▶ The task
Produce an exact copy of the line containing "Click the source: sharemaestro.com link" and of every line after it in the material below, ending with the final line.

◇ ◇ ◇ ◇ ◇

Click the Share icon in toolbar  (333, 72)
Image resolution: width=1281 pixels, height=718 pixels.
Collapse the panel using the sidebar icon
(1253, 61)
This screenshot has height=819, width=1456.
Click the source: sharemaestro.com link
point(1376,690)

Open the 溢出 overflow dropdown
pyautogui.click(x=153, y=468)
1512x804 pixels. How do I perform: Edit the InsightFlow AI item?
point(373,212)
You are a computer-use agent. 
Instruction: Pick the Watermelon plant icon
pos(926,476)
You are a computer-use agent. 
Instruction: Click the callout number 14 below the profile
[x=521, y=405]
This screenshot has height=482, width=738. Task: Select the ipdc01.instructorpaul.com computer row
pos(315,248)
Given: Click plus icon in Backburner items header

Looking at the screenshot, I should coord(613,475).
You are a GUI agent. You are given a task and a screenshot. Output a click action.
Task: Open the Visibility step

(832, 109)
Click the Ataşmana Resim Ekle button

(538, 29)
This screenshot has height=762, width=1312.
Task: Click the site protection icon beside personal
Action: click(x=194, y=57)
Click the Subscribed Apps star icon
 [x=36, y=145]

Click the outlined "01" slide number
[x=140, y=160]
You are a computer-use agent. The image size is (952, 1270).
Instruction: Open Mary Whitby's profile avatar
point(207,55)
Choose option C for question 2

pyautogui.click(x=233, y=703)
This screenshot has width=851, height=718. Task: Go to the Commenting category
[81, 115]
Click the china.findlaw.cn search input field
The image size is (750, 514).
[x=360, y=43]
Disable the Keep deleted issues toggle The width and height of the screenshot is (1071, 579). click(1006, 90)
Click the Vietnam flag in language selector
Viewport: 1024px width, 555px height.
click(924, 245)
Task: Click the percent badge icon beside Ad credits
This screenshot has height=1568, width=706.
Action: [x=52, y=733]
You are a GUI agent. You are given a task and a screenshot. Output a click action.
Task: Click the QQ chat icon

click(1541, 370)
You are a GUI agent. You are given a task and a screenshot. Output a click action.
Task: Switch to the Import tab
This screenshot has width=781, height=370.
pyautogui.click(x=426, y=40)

◇ ◇ ◇ ◇ ◇

▶ Finished task
Click the source: sharemaestro.com link
point(1376,690)

Open the 溢出 overflow dropdown
pyautogui.click(x=153, y=468)
1512x804 pixels. How do I perform: Edit the InsightFlow AI item?
point(373,212)
You are a computer-use agent. 
Instruction: Pick the Watermelon plant icon
pos(926,476)
You are a computer-use agent. 
Instruction: Click the callout number 14 below the profile
[x=521, y=405]
This screenshot has height=482, width=738. Task: Select the ipdc01.instructorpaul.com computer row
pos(315,248)
Given: Click plus icon in Backburner items header

Looking at the screenshot, I should coord(613,475).
You are a GUI agent. You are given a task and a screenshot. Output a click action.
Task: Open the Visibility step

(832, 109)
Click the Ataşmana Resim Ekle button

(538, 29)
This screenshot has height=762, width=1312.
Task: Click the site protection icon beside personal
Action: click(x=194, y=57)
Click the Subscribed Apps star icon
 [x=36, y=145]

Click the outlined "01" slide number
[x=140, y=160]
You are a computer-use agent. The image size is (952, 1270).
Instruction: Open Mary Whitby's profile avatar
point(207,55)
Choose option C for question 2

pyautogui.click(x=233, y=703)
This screenshot has width=851, height=718. Task: Go to the Commenting category
[81, 115]
Click the china.findlaw.cn search input field
The image size is (750, 514).
[x=360, y=43]
Disable the Keep deleted issues toggle The width and height of the screenshot is (1071, 579). click(1006, 90)
Click the Vietnam flag in language selector
Viewport: 1024px width, 555px height.
click(924, 245)
Task: Click the percent badge icon beside Ad credits
This screenshot has height=1568, width=706.
Action: [x=52, y=733]
You are a GUI agent. You are given a task and a screenshot. Output a click action.
Task: Click the QQ chat icon

click(1541, 370)
You are a GUI agent. You are given a task and a screenshot. Output a click action.
Task: Switch to the Import tab
This screenshot has width=781, height=370.
pyautogui.click(x=426, y=40)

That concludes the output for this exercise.